Paru aux éditions de Ta Mère en novembre dernier, Carnet de parc est un recueil de poésie écrit par Véronique Grenier dans un langage plutôt familier. Rédigé dans un mélange de formes comme le journal intime, la prose et les vers, il met en scène un parc et des gens qui sont venus s’y retirer. La voix narrative   ̶  parce que de la narration, il y en a indéniablement   ̶ est observatrice, sans être passive. Elle prend part à ce qui s’y passe, interagit avec le lieu et avec les gens qui s’y trouvent.

Analyse de Jessica Dufour, collaboratrice aux arts et à la culture

Véronique Grenier confie au Journal de Montréal vouloir que ce « parc » soit un lieu qui « existe pour vrai et qu’on puisse tranquillement aller [y] vivre nos crises à l’extérieur du monde et s’éprouver […] comme un camp de vacances pour la crise existentielle », thème qui est effectivement plutôt présent dans ses textes. Le parc représente donc une espèce de retraite méditative. La répétition de « c’est un lieu rond » évoque le ressassement. On nous présente toujours le même lieu qui évolue un peu à chaque fois, avec des ajouts ou des phrases en moins. Il pourrait s’agir d’un rappel au présent, d’une invitation à s’ancrer dans un paysage imaginaire propice à la détente, au laisser-aller, comme le ferait un guide dans une séance de méditation.

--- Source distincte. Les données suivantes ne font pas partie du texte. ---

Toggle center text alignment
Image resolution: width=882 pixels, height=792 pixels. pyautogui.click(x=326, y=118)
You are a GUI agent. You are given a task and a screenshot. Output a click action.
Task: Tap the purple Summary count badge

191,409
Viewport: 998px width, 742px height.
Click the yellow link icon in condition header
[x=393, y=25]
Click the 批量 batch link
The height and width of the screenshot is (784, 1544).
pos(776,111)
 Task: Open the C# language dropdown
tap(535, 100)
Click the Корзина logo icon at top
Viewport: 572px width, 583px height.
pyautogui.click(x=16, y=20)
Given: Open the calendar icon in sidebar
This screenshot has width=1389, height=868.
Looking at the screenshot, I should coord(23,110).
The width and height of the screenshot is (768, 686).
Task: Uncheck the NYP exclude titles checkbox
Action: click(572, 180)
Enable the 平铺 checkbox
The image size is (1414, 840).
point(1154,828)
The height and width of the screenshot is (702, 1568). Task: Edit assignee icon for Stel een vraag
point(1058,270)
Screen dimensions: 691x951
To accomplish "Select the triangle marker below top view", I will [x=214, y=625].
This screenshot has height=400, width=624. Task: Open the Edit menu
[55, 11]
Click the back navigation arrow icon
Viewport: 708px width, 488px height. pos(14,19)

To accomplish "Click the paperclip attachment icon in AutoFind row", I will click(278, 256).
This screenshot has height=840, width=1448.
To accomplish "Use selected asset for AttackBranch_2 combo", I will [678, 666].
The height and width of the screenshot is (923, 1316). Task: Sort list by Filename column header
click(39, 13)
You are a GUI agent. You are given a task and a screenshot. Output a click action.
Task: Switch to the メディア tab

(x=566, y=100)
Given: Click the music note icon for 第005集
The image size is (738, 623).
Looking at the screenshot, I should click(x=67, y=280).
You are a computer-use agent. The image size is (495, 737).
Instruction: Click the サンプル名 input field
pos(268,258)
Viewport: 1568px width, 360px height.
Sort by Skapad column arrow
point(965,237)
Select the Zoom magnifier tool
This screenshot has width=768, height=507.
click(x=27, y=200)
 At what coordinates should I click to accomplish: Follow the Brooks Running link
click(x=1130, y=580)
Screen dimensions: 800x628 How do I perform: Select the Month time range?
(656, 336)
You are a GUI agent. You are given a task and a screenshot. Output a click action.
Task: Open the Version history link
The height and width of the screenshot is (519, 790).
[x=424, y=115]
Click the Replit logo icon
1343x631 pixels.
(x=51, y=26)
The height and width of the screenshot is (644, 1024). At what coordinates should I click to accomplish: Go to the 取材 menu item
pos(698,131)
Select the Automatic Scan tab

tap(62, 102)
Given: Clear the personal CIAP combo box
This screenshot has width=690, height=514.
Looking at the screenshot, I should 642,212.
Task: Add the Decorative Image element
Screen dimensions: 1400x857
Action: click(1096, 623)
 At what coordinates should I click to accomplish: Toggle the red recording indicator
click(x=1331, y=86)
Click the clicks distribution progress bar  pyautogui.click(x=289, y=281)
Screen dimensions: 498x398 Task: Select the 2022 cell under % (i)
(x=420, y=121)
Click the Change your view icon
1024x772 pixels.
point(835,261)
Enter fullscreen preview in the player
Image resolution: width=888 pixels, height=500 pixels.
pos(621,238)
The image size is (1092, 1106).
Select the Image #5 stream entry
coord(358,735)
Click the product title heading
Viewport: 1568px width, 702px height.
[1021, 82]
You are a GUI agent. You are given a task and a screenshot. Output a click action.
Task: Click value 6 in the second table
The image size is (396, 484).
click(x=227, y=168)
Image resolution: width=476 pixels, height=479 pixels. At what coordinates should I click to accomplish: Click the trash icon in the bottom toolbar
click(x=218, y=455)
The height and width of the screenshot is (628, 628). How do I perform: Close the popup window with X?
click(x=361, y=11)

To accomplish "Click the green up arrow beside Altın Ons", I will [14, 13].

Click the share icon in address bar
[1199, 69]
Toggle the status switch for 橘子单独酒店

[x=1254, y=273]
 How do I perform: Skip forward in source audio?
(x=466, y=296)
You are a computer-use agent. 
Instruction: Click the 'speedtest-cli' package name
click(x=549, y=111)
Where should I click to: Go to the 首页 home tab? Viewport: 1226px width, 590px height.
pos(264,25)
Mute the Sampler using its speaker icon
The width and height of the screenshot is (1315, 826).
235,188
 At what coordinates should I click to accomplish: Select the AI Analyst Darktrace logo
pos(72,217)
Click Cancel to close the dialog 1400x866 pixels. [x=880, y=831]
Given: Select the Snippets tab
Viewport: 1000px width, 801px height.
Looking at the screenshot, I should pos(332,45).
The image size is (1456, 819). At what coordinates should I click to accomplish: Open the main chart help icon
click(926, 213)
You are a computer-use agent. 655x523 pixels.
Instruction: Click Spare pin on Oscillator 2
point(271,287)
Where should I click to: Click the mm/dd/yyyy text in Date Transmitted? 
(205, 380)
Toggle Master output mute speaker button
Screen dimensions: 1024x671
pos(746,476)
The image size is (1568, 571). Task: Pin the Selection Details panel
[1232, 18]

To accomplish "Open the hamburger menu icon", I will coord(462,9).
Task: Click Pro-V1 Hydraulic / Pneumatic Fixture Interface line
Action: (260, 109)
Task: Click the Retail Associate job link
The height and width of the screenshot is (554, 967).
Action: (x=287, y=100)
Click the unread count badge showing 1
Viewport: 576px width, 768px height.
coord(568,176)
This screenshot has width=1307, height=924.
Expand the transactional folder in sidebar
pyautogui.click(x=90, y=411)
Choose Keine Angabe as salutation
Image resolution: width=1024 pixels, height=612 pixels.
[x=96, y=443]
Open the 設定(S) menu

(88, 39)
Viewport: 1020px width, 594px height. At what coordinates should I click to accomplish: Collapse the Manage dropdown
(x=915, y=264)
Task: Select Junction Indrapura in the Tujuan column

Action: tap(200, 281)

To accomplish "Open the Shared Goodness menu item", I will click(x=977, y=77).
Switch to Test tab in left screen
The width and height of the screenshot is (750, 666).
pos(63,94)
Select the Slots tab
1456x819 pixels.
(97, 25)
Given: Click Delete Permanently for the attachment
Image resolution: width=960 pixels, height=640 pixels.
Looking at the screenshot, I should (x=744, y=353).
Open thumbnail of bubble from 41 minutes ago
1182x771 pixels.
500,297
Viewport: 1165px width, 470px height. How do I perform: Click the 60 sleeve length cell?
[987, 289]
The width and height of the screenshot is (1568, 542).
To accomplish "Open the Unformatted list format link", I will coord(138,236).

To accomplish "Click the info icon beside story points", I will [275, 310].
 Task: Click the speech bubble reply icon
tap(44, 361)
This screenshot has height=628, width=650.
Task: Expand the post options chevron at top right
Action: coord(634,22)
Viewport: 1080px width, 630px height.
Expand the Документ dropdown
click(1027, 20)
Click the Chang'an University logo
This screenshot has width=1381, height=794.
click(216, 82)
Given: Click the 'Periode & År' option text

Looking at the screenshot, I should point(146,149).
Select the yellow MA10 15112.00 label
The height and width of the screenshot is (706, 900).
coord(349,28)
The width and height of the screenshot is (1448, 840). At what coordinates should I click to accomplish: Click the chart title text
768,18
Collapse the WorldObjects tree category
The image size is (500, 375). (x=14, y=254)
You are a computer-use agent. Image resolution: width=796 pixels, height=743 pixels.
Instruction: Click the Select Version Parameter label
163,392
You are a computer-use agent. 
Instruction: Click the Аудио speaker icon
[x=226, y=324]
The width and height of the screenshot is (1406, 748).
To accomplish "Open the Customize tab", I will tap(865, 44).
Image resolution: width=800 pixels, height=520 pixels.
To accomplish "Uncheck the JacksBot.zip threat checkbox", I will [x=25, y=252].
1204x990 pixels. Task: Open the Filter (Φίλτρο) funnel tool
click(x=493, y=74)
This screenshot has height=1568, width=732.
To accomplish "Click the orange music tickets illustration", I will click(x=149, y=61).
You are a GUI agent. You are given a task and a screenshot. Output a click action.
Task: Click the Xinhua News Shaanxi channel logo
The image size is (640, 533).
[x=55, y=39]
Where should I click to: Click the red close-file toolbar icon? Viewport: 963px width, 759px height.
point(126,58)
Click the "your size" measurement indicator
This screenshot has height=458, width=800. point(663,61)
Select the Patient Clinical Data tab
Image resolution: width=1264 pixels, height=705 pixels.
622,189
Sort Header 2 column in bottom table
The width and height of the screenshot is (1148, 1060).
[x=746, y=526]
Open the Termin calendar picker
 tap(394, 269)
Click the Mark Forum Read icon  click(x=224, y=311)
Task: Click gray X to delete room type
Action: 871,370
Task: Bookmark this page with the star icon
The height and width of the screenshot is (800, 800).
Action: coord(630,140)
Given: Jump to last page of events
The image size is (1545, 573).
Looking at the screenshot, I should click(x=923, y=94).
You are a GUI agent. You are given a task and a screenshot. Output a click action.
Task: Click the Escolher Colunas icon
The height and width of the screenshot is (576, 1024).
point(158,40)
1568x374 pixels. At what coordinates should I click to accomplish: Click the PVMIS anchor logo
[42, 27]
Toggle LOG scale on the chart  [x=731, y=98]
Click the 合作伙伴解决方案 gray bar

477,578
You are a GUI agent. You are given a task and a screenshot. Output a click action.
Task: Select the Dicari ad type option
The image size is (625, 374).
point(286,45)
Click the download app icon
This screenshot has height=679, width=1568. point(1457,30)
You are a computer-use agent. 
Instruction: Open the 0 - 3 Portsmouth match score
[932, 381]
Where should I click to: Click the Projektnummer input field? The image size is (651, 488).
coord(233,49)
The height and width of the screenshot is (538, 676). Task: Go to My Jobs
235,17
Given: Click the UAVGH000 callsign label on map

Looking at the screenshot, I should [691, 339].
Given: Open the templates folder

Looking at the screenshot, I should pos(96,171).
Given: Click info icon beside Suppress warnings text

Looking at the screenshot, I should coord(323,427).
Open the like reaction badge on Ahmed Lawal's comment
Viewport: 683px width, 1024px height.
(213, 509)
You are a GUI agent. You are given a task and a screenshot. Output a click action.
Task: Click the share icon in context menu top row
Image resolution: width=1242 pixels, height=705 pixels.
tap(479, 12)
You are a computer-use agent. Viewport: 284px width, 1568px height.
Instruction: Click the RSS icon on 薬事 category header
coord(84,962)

Même dans cet univers idéalisé, on sent que des pressions externes sont subies par la narratrice. Le « on » en italique, indéfini, impersonnel, la prend en charge dès son arrivée dans le « parc ». Il vient parfois briser des moments de contemplation où l’on sentait qu’une certaine paix voulait s’installer. Elle se trouve souvent bousculée, projetée hors de sa zone de confort, mais tente l’expérience par désir de guérir. C’est un processus ardu que de déconstruire ses mécanismes de défense, ses idées préconçues et surtout ses angoisses qui empêchent de bien vivre.

Il ne faut pas avoir peur du blanc et de la répétition lorsqu’on lit ce recueil, qui en comporte beaucoup. Ajoutés aux quelques pages de journal intime, c’est ce qui compose la moitié des 96 pages. La qualité du recueil, qui se veut justement hybride, ne devrait pas s’évaluer qu’à partir de la quantité de mots. Certains films d’auteurs sont composés de silence, qui ajoute à leur profondeur. Par contre, en cinéma, d’autres éléments comme la musique et l’image aident à la construction du sens. Dans un livre, c’est l’écrit qui compte et s’il n’y en a pas beaucoup, ça crée un vide. C’est un peu le cas pour celui-ci.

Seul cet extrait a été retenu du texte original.